— ACTIVITY —
Could you restate, word for word, the line that has "Given: Select the 399 kr price text" and all lines following it through the end of the entries below?

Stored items

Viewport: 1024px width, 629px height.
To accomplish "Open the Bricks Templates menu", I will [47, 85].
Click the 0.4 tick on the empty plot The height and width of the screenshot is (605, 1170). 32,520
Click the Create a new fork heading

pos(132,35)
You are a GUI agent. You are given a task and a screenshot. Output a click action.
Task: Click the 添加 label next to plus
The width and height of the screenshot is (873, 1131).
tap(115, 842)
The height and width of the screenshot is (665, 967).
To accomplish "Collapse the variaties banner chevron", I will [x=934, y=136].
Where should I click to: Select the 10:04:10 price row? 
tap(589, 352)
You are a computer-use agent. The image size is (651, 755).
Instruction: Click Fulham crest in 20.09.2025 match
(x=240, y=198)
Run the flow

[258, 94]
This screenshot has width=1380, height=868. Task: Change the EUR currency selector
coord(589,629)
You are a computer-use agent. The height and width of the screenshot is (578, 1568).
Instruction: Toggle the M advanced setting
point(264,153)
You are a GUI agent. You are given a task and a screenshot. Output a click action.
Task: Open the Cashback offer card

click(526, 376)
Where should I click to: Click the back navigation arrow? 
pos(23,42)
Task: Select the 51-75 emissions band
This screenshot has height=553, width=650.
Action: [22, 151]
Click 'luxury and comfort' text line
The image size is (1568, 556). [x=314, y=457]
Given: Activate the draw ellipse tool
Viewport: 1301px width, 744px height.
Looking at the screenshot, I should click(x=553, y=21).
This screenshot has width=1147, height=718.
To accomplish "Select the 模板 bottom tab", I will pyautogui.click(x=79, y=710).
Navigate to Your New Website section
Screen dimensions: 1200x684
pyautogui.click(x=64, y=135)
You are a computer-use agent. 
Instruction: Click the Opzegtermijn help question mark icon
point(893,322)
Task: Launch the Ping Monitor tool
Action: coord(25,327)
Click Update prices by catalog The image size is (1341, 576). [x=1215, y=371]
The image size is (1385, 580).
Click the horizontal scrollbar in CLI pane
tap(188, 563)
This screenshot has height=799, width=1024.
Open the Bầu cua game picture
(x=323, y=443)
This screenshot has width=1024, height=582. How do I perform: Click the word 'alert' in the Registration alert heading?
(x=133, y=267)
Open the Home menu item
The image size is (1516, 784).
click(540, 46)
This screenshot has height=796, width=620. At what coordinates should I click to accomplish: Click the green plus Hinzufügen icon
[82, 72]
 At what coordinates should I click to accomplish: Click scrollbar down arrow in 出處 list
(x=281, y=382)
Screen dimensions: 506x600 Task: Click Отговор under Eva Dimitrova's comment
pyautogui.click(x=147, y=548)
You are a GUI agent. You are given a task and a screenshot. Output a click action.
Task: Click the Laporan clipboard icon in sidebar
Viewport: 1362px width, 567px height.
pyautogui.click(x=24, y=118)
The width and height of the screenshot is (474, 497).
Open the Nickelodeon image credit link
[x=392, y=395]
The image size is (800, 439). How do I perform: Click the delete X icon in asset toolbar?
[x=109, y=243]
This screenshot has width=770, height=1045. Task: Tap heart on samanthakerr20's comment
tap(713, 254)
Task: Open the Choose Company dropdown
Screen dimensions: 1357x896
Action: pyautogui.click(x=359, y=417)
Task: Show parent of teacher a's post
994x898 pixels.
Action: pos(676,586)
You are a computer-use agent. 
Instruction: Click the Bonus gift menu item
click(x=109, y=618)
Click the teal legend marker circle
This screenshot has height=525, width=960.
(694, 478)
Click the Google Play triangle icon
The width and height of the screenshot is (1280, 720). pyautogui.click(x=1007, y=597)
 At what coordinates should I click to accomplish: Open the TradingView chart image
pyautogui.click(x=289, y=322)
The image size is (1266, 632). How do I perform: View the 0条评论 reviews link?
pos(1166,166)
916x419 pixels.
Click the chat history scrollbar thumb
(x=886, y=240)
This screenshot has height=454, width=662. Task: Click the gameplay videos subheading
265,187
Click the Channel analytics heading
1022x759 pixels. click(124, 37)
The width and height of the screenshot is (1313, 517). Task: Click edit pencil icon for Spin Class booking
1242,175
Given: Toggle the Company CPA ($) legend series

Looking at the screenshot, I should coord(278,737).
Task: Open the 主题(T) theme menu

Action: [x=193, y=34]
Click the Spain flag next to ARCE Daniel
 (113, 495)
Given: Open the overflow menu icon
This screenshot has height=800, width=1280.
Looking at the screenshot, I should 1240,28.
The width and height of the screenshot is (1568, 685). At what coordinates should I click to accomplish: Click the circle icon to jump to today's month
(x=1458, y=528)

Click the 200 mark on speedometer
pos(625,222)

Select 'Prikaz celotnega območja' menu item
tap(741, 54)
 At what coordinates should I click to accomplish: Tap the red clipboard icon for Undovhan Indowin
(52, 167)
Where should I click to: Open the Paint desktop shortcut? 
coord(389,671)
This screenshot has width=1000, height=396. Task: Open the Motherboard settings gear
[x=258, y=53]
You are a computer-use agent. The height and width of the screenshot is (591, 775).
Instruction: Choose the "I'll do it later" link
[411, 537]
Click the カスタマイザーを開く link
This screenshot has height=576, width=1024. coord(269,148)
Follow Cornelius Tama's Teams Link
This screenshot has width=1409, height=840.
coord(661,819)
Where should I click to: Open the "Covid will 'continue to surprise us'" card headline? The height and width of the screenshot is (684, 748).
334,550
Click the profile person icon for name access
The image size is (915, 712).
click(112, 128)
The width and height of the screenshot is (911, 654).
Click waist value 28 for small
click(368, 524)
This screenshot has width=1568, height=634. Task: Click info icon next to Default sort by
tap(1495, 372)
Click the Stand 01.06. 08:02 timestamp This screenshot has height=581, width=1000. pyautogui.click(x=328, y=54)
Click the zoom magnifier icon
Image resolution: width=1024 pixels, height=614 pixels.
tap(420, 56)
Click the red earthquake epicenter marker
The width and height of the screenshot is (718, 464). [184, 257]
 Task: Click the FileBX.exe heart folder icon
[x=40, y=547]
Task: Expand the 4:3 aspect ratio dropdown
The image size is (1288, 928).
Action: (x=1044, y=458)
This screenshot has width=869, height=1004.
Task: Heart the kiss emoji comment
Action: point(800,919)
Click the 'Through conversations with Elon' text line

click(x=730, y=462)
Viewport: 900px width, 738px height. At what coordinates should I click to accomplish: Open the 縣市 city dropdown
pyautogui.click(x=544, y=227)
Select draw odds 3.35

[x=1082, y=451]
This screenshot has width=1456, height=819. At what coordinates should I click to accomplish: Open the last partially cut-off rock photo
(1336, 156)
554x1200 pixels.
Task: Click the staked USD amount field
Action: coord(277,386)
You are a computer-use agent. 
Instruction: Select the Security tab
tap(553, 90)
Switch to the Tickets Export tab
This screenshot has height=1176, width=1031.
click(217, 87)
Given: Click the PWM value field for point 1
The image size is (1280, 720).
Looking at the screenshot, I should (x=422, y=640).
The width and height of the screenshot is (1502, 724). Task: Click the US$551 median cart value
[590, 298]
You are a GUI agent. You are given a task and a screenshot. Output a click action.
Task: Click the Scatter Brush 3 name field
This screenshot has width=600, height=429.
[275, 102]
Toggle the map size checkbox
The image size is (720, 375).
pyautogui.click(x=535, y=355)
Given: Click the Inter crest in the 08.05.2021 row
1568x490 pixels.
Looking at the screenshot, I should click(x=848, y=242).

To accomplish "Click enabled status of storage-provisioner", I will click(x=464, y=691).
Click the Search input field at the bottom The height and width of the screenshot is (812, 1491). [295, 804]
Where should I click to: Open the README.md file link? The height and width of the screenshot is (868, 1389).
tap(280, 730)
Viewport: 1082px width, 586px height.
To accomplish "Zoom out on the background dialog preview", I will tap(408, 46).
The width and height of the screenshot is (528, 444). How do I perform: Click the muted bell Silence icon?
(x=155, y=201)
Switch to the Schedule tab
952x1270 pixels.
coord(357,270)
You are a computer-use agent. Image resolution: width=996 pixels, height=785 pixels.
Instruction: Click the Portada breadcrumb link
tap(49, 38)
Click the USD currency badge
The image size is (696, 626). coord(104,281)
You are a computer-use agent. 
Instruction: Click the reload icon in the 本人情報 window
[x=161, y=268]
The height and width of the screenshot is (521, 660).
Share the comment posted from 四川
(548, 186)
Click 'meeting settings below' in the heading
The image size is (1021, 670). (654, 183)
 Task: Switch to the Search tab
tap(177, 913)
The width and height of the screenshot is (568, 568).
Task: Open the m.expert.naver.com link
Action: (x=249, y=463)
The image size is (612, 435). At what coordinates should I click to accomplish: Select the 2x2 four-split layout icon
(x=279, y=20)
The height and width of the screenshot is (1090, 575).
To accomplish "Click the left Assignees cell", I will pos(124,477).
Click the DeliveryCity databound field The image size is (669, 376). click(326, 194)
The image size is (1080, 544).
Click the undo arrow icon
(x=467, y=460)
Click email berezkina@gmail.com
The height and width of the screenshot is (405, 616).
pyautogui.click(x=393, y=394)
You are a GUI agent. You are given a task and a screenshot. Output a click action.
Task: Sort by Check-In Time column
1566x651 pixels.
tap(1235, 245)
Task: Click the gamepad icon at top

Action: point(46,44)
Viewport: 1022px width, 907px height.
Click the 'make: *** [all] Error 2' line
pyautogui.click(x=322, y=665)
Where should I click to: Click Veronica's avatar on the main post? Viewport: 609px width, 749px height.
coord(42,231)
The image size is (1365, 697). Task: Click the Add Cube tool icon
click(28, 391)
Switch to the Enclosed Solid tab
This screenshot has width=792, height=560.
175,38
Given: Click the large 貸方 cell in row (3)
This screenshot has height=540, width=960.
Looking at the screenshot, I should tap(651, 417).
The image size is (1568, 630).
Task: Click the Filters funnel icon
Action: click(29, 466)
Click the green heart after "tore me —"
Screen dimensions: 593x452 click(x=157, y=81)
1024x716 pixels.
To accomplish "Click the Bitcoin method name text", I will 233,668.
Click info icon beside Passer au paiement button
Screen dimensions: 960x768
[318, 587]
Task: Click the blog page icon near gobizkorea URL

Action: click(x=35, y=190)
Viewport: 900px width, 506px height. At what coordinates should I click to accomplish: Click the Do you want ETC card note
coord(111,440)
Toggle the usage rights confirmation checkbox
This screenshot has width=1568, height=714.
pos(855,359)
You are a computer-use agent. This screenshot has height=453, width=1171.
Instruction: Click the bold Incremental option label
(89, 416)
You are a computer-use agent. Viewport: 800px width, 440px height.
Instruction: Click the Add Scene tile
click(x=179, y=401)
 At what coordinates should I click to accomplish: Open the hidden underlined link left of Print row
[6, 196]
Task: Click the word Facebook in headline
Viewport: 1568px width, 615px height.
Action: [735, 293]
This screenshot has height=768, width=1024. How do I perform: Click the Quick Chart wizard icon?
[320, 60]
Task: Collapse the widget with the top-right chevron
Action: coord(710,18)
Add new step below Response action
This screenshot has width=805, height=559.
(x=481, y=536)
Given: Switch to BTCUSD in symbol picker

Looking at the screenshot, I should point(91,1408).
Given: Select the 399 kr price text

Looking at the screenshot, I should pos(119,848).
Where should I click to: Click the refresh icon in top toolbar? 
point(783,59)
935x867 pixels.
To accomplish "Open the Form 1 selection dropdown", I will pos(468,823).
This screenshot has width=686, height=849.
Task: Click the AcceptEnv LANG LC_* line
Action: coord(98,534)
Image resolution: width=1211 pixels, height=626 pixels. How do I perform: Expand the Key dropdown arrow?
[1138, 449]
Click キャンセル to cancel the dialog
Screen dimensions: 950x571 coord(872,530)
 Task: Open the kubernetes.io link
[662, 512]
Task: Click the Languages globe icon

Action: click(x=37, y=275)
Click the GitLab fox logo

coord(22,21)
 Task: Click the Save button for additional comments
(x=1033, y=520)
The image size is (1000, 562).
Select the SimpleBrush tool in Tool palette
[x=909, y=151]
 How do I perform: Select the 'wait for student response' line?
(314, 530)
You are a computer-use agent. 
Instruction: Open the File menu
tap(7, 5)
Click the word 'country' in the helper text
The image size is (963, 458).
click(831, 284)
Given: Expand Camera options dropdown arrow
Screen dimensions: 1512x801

— RESULT OF THIS TASK —
Given: Select the 399 kr price text

Looking at the screenshot, I should pos(119,848).
Where should I click to: Click the refresh icon in top toolbar? 
point(783,59)
935x867 pixels.
To accomplish "Open the Form 1 selection dropdown", I will pos(468,823).
This screenshot has width=686, height=849.
Task: Click the AcceptEnv LANG LC_* line
Action: coord(98,534)
Image resolution: width=1211 pixels, height=626 pixels. How do I perform: Expand the Key dropdown arrow?
[1138, 449]
Click キャンセル to cancel the dialog
Screen dimensions: 950x571 coord(872,530)
 Task: Open the kubernetes.io link
[662, 512]
Task: Click the Languages globe icon

Action: click(x=37, y=275)
Click the GitLab fox logo

coord(22,21)
 Task: Click the Save button for additional comments
(x=1033, y=520)
The image size is (1000, 562).
Select the SimpleBrush tool in Tool palette
[x=909, y=151]
 How do I perform: Select the 'wait for student response' line?
(314, 530)
You are a computer-use agent. 
Instruction: Open the File menu
tap(7, 5)
Click the word 'country' in the helper text
The image size is (963, 458).
click(831, 284)
Given: Expand Camera options dropdown arrow
Screen dimensions: 1512x801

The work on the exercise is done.